** start of EXERCISE MATERIALS **

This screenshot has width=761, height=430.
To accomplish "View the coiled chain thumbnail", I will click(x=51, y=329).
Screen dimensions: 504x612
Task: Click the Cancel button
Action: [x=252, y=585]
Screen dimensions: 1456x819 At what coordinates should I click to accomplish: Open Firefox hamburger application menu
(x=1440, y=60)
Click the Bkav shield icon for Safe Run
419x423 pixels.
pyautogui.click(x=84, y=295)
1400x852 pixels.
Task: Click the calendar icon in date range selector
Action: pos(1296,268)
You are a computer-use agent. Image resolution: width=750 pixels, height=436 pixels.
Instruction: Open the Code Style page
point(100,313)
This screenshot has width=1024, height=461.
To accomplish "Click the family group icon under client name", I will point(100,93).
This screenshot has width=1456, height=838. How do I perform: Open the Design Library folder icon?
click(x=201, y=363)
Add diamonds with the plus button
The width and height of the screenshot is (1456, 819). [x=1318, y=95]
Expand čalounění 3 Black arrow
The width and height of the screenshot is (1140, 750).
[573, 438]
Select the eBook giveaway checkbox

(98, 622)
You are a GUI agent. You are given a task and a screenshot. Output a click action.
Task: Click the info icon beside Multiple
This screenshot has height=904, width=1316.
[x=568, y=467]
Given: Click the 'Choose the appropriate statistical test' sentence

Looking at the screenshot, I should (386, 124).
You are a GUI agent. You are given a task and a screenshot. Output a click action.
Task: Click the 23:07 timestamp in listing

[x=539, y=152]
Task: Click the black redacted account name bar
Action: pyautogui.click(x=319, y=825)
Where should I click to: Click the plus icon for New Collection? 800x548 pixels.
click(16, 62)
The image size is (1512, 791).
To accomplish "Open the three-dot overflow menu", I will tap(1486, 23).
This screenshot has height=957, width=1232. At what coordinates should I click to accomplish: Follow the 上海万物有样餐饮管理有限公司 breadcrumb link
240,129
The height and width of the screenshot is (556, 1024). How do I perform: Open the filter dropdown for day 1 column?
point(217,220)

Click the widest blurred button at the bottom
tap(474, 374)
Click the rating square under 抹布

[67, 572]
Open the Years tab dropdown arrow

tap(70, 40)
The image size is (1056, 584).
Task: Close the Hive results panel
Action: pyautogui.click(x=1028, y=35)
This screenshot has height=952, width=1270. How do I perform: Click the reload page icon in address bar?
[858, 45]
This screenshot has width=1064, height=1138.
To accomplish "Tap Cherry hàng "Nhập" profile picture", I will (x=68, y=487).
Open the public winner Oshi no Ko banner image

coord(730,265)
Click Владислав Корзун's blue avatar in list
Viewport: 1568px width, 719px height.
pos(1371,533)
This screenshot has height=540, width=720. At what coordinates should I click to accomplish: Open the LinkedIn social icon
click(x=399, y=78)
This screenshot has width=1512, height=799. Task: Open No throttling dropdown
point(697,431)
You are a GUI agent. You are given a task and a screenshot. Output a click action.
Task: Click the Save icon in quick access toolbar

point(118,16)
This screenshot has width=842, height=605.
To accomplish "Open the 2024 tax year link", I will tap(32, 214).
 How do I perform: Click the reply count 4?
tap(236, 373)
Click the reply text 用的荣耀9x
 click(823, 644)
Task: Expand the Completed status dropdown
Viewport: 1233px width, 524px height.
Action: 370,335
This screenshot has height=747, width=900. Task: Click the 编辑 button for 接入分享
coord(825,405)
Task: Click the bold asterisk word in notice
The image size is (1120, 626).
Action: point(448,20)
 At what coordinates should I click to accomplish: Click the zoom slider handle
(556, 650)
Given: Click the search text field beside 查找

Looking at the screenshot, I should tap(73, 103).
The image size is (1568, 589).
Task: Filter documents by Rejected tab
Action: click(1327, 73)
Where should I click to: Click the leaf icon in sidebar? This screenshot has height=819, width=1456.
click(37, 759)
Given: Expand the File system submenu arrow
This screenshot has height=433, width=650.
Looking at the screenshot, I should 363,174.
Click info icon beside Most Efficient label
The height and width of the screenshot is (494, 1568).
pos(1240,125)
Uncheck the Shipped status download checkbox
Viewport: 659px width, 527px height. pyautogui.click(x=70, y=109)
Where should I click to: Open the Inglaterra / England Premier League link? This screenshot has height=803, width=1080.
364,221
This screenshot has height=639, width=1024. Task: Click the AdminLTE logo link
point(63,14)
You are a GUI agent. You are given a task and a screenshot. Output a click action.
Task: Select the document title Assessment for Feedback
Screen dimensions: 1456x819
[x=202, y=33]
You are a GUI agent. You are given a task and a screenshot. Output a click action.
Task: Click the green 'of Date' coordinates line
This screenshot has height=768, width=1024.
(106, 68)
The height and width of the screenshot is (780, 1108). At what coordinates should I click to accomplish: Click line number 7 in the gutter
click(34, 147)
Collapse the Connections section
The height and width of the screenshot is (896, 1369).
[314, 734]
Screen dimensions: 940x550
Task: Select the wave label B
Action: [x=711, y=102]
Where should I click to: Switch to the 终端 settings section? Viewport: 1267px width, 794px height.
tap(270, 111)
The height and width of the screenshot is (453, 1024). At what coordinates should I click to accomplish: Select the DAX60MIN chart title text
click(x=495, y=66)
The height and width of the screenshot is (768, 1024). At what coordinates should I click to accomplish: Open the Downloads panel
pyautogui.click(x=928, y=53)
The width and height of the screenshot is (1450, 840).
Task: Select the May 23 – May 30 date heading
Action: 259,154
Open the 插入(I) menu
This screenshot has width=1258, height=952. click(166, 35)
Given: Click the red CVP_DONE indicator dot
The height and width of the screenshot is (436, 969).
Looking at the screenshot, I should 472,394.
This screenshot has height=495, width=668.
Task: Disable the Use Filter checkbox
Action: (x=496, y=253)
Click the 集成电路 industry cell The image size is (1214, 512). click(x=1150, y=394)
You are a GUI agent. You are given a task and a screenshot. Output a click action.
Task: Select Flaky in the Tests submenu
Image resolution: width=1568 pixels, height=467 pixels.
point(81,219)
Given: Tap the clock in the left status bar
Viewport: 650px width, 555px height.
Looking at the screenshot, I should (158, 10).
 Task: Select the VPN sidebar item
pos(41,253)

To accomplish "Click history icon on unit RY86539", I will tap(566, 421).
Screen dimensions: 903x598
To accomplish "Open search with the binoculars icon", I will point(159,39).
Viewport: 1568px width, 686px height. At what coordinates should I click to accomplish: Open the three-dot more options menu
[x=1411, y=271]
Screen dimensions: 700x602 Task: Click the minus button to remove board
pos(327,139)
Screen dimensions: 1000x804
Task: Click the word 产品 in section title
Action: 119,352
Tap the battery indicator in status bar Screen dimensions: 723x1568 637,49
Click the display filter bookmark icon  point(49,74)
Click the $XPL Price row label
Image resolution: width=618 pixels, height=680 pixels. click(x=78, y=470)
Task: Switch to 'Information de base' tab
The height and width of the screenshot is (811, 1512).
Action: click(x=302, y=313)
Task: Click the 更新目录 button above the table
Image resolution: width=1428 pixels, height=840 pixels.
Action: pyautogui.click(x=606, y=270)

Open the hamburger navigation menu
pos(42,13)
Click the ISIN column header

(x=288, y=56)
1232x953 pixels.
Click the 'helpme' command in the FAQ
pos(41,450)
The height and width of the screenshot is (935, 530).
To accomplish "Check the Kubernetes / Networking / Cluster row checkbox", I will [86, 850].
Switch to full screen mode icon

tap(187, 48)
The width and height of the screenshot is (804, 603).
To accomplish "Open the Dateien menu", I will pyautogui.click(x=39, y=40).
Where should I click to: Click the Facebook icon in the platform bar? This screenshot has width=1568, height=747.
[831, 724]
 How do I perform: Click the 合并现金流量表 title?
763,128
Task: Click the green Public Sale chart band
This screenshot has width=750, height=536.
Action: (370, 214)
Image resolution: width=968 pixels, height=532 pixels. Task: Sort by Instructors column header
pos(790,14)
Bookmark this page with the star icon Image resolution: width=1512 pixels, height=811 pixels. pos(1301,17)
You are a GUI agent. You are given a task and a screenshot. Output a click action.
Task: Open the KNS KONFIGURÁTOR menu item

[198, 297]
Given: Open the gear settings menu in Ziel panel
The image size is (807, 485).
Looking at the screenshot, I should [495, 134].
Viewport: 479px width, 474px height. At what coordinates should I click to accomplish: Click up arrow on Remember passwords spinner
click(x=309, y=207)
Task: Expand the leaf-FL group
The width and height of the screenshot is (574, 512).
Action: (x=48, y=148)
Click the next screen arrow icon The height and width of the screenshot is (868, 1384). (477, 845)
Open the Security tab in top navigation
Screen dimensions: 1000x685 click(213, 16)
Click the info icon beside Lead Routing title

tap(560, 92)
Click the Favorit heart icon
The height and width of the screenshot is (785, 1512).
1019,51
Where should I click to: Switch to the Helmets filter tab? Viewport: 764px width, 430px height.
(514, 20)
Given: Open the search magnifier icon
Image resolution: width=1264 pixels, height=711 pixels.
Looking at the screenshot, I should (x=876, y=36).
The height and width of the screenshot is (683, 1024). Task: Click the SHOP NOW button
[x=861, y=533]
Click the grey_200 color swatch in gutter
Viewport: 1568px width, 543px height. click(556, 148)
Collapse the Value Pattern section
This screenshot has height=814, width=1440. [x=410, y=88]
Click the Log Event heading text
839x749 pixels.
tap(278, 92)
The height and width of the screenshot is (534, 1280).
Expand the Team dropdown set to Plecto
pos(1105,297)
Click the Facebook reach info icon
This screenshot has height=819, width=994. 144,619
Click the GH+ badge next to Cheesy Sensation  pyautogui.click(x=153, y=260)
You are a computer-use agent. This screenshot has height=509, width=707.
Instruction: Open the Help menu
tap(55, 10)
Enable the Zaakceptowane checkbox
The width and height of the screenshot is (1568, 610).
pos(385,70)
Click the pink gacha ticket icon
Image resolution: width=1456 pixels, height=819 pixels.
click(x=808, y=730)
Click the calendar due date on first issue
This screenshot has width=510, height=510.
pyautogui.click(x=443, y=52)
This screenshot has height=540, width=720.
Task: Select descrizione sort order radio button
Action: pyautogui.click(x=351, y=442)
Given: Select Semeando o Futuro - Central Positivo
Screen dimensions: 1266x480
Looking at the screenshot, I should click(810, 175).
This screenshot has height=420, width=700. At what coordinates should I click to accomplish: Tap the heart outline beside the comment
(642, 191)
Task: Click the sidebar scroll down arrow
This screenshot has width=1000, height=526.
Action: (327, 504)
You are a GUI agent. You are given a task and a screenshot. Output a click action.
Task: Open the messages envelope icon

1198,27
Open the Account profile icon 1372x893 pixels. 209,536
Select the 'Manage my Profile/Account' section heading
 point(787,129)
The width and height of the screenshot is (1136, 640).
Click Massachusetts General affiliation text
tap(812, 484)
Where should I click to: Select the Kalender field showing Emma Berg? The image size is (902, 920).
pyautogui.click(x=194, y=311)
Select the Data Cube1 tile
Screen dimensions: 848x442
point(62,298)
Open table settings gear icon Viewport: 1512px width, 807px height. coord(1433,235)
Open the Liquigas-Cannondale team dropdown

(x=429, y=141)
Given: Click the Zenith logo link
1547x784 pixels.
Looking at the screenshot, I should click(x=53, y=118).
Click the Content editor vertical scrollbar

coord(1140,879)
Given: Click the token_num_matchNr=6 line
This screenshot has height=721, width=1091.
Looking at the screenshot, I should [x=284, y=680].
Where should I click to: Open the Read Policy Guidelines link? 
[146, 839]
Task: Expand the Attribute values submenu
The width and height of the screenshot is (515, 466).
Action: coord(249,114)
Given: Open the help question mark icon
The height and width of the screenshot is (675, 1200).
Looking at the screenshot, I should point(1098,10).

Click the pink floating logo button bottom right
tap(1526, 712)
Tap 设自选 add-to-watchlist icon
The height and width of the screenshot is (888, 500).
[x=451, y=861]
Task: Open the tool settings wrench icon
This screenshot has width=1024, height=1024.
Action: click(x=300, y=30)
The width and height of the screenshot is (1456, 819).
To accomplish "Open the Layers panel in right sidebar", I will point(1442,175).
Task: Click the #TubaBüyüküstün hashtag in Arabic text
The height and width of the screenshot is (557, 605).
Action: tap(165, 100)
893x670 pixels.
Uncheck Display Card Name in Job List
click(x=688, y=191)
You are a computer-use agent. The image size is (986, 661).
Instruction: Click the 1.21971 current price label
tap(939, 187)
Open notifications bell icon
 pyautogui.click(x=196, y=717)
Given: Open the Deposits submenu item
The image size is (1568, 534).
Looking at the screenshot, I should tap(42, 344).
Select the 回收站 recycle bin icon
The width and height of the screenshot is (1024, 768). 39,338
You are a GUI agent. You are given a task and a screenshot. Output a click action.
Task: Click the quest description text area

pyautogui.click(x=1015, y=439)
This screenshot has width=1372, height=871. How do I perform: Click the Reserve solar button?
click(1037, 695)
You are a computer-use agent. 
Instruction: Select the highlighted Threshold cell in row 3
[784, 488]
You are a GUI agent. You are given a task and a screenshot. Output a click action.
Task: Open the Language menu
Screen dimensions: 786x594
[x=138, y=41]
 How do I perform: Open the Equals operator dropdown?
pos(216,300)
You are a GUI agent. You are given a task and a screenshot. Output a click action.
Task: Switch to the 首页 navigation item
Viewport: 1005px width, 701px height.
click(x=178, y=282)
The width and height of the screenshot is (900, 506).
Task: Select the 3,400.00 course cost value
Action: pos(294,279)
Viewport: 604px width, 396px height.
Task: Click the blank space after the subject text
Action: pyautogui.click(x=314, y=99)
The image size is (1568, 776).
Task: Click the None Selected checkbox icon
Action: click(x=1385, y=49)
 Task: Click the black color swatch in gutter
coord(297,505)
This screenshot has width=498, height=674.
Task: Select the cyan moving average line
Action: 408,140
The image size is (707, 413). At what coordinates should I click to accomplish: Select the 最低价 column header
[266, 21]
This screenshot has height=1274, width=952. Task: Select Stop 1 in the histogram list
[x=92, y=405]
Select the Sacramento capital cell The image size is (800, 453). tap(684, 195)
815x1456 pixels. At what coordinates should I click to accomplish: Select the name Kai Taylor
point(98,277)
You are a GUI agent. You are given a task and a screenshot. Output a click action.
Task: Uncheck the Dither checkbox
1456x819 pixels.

** end of EXERCISE MATERIALS **

▶ **WRITTEN INSTRUCTION**: Scale the data from the line containing "Task: Click the #TubaBüyüküstün" to the line containing "tap(939, 187)", both included, by reproducing every one of these lines, requests included, with each coordinate in the answers multiplied by 2.2 and rounded to the nearest whole number, halves rounded up. Return only these lines.

▶ **WORKED ANSWER**:
Task: Click the #TubaBüyüküstün hashtag in Arabic text
The height and width of the screenshot is (557, 605).
Action: tap(363, 220)
893x670 pixels.
Uncheck Display Card Name in Job List
click(x=1514, y=420)
You are a computer-use agent. The image size is (986, 661).
Instruction: Click the 1.21971 current price label
tap(2066, 411)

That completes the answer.